My dataset is taking too long to refresh!
Performance tuning dataset refresh in Power BI
⏳ one eternity later…
The almighty Chris Webb recently did a presentation on performance tuning dataset refresh in Power BI! I always find it helpful to write things down (or type things out) to help my 🧠 to soak all this up! I hope you may find this useful!
Why is refresh performance important?
Your reports are ready for yours users to view faster
You can refresh more frequently during the day if you need to
Dataset development is easier
If something goes wrong with your data, you can fix and reload faster
Slow refresh of one dataset may impact
- Refresh performance of other datasets
- Report performanceBut how fast is fast enough?
Requirements for data refresh
Don’t ask what your users want, ask what they need
Questions:
- When is your source data ready to use?
- How often does your source data change?
- What time do you need your data by?
- How many times do you need to refresh in a day?
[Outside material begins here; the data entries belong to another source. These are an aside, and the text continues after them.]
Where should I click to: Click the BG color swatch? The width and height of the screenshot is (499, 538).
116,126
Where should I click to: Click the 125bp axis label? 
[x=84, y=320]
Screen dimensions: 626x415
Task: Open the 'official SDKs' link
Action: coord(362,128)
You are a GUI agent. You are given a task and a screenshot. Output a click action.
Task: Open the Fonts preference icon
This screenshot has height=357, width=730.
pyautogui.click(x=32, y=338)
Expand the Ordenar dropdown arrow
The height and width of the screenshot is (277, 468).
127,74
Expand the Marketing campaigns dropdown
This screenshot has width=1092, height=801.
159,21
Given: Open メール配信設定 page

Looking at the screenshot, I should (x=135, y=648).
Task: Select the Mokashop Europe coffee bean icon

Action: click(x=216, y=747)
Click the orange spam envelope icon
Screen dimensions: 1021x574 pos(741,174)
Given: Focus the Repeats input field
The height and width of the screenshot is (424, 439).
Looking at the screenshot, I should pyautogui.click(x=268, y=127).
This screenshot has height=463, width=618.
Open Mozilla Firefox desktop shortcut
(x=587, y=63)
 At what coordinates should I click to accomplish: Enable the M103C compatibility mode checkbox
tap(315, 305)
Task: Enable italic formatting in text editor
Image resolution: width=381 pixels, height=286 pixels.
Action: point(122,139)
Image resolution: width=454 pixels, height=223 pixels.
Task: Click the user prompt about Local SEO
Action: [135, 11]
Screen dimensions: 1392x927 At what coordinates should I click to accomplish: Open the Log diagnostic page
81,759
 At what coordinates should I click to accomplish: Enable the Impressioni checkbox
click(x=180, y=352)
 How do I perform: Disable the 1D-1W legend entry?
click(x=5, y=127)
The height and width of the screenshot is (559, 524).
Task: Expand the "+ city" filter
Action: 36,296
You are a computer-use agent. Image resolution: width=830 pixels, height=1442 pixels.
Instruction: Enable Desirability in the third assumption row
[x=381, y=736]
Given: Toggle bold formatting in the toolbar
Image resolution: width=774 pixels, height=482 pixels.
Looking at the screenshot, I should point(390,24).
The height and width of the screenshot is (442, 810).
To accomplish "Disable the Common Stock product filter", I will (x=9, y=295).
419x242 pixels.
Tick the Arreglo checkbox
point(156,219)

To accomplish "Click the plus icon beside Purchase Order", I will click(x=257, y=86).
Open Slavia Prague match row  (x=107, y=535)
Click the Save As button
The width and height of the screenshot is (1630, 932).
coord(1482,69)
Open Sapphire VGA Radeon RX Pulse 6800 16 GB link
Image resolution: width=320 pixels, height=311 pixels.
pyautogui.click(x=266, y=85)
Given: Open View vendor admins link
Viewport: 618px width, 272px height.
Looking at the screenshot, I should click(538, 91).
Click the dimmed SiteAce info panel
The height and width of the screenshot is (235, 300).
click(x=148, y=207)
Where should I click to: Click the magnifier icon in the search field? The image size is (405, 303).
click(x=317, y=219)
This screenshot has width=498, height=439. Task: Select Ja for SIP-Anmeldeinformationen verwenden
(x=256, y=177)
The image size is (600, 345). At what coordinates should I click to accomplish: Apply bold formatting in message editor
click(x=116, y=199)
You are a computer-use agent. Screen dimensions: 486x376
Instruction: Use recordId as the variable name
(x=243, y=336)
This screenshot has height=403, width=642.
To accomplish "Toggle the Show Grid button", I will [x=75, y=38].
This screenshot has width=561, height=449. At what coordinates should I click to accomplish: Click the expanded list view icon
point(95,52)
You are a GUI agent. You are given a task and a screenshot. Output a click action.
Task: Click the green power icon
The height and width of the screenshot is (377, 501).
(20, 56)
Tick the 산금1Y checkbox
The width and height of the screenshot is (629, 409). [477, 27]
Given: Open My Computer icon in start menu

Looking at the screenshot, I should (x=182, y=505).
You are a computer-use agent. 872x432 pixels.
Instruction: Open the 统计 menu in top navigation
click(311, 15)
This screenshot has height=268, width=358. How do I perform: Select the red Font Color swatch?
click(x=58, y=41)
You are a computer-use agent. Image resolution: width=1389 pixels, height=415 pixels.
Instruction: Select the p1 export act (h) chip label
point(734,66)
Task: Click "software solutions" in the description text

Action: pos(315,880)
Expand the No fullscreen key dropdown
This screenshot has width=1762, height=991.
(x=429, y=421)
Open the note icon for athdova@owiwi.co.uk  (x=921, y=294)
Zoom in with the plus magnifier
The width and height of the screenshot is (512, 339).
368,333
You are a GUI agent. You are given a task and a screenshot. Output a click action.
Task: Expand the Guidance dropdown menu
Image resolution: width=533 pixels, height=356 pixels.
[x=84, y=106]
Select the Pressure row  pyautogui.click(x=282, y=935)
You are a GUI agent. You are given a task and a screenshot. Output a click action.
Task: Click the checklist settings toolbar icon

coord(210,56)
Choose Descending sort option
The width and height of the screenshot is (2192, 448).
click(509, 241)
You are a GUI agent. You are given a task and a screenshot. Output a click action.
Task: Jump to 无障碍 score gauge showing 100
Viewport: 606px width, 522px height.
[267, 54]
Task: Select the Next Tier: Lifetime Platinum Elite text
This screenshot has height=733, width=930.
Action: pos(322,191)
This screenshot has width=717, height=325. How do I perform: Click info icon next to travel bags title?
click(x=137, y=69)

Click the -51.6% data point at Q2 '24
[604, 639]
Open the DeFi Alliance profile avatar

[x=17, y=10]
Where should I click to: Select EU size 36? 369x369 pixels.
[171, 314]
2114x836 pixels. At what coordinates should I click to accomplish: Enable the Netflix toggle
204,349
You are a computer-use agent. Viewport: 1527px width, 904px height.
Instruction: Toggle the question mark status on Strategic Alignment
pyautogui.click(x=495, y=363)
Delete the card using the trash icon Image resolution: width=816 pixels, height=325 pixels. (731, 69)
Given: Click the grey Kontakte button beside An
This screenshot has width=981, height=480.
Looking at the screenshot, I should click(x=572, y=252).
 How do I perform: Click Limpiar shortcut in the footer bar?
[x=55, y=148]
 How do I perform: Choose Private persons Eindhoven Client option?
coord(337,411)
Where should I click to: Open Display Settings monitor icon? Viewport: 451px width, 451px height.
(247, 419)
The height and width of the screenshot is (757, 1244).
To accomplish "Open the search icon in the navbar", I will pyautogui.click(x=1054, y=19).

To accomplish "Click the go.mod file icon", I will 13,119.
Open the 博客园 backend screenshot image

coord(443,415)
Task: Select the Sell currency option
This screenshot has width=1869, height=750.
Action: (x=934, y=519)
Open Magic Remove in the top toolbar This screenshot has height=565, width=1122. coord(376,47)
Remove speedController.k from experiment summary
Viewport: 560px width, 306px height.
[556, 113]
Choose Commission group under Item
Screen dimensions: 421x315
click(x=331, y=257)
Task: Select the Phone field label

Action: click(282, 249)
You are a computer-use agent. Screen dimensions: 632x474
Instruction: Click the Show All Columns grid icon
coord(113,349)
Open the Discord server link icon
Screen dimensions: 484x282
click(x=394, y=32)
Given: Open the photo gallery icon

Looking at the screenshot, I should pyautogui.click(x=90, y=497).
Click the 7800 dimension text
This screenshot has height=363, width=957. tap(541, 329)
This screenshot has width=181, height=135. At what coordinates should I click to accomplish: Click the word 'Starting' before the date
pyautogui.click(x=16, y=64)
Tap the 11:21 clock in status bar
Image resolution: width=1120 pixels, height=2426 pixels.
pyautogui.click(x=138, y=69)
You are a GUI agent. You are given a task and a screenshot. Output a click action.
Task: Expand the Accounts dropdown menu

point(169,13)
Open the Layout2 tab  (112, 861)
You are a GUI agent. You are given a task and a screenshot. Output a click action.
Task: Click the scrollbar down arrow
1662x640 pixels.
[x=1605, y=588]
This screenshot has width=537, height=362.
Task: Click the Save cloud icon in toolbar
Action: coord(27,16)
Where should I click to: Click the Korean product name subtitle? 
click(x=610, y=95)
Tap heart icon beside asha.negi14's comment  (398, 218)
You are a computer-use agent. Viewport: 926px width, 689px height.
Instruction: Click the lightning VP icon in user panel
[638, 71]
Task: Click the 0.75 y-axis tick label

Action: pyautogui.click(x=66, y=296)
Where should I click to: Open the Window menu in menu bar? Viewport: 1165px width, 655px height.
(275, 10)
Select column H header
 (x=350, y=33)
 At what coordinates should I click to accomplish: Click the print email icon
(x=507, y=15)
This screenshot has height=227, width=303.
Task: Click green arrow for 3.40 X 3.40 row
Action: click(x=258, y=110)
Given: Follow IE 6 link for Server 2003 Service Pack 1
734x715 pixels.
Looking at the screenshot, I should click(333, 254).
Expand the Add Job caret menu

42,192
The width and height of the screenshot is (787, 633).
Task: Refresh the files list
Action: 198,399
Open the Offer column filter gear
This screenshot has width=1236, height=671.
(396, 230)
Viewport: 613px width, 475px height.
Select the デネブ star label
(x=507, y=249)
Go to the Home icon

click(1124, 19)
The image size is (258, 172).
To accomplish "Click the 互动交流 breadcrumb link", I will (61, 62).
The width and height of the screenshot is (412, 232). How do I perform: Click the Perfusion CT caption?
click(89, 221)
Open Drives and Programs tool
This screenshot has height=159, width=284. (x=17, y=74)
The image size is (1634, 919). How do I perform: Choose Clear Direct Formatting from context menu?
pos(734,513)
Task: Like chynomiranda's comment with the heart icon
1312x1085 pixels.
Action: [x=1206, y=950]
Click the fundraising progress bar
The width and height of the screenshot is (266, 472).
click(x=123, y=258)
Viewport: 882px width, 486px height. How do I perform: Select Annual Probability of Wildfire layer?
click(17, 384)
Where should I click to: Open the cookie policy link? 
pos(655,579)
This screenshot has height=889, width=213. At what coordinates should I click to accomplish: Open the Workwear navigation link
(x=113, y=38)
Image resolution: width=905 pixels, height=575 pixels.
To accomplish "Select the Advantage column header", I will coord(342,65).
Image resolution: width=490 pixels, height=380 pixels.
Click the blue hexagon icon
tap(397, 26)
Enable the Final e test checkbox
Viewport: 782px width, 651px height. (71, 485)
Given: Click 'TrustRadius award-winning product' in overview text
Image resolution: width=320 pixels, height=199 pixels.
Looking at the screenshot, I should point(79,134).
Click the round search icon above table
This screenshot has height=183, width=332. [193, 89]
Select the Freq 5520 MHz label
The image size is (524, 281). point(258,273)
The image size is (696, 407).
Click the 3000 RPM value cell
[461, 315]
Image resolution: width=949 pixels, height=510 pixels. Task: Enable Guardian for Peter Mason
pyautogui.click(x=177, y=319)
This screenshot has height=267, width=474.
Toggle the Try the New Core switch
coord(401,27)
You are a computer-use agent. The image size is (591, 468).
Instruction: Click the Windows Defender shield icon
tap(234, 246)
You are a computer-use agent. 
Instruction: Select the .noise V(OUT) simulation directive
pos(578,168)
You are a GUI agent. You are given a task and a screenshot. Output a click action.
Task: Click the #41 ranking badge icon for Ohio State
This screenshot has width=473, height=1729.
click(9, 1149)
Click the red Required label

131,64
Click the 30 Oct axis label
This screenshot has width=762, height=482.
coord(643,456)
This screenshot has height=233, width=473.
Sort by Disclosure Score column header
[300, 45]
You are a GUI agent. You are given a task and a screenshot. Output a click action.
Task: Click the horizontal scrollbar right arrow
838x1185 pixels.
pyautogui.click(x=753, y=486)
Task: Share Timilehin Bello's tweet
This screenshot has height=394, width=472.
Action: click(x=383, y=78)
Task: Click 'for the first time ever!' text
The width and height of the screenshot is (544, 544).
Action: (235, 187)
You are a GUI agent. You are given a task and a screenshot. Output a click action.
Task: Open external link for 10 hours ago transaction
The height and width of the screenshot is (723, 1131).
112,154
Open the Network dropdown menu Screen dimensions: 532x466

What is the business need?
- What if you unexpectedly need to refresh (eg to fix data problems)
- How important is keeping data up-to-date versus report performance?
You need to think about performance right from the very beginning!
Choosing a storage mode
Import (default) — fastest query performance but data must be refreshed
Push — data is pushed into a dataset; many limitations
DirectQuery — no need to refresh but query performance is
- Composite models allow you to mix DirectQuery and Import tables
- Aggregations are pre-aggregated tables that improve query performance
- Use auto-refresh to make sure your report always shows the latest dataUse Import unless you have a good reason not to!
Performance tuning dataset refresh in Power BI
What happens during a refresh?
The Analysis Services engine runs queries to get the data it needs for all of the tables in the dataset. Each of these queries is linked to a Power Query query and each Power Query query might be linked to other Power Query queries.
The Power Query queries go back to the data sources to get the data.
The data is returned to the Power Query engine where it does the transformations.
From the Power Query engine, the data goes back to the Analysis Services engine where its loaded into the data structures used by the dataset.
There are 3 places where the refresh might be slow:
Data source
Power Query engine
Analysis Services engine
Import refresh tuning methodology
Photo by Julian Hochgesang on Unsplash
Steps:
Model your data properly
Remove all data that isn’t needed for your report/analysis
Tune your data source
Tune your Power Query queries
Tune the Analysis Services engine inside Power BI
You need to check:
Performance of a single refresh while developing
Actual performance of dateset refresh in production
Important: Tuning performance of a refresh on your Power BI Desktop might be difference to the performance that you get on the Power BI service. Need to test both
Measuring overall refresh performance
SQL Server Profiler is the best tool for measuring refresh
- Connect to Power BI Desktop via DAX Studio
- Connect to Power BI Premium capacities via XMLA endpoint
— not possible to connect to Power BI Shared capacity
- Displays all activity in the Analysis Services engine
- Look for Process command and Duration columnPower BI Service refresh history also has overall refresh times
Refresh summary page (and API) shows refresh times for datasets in Premium
Power BI Capacity Metrics app shows refresh times for Premium
How to measure your dataset refresh in Power BI Desktop using SQL Server Profiler
Open your .pbix
Open DAX Studio. Ensure the ‘Show External Tools’ is enabled in the Advanced options.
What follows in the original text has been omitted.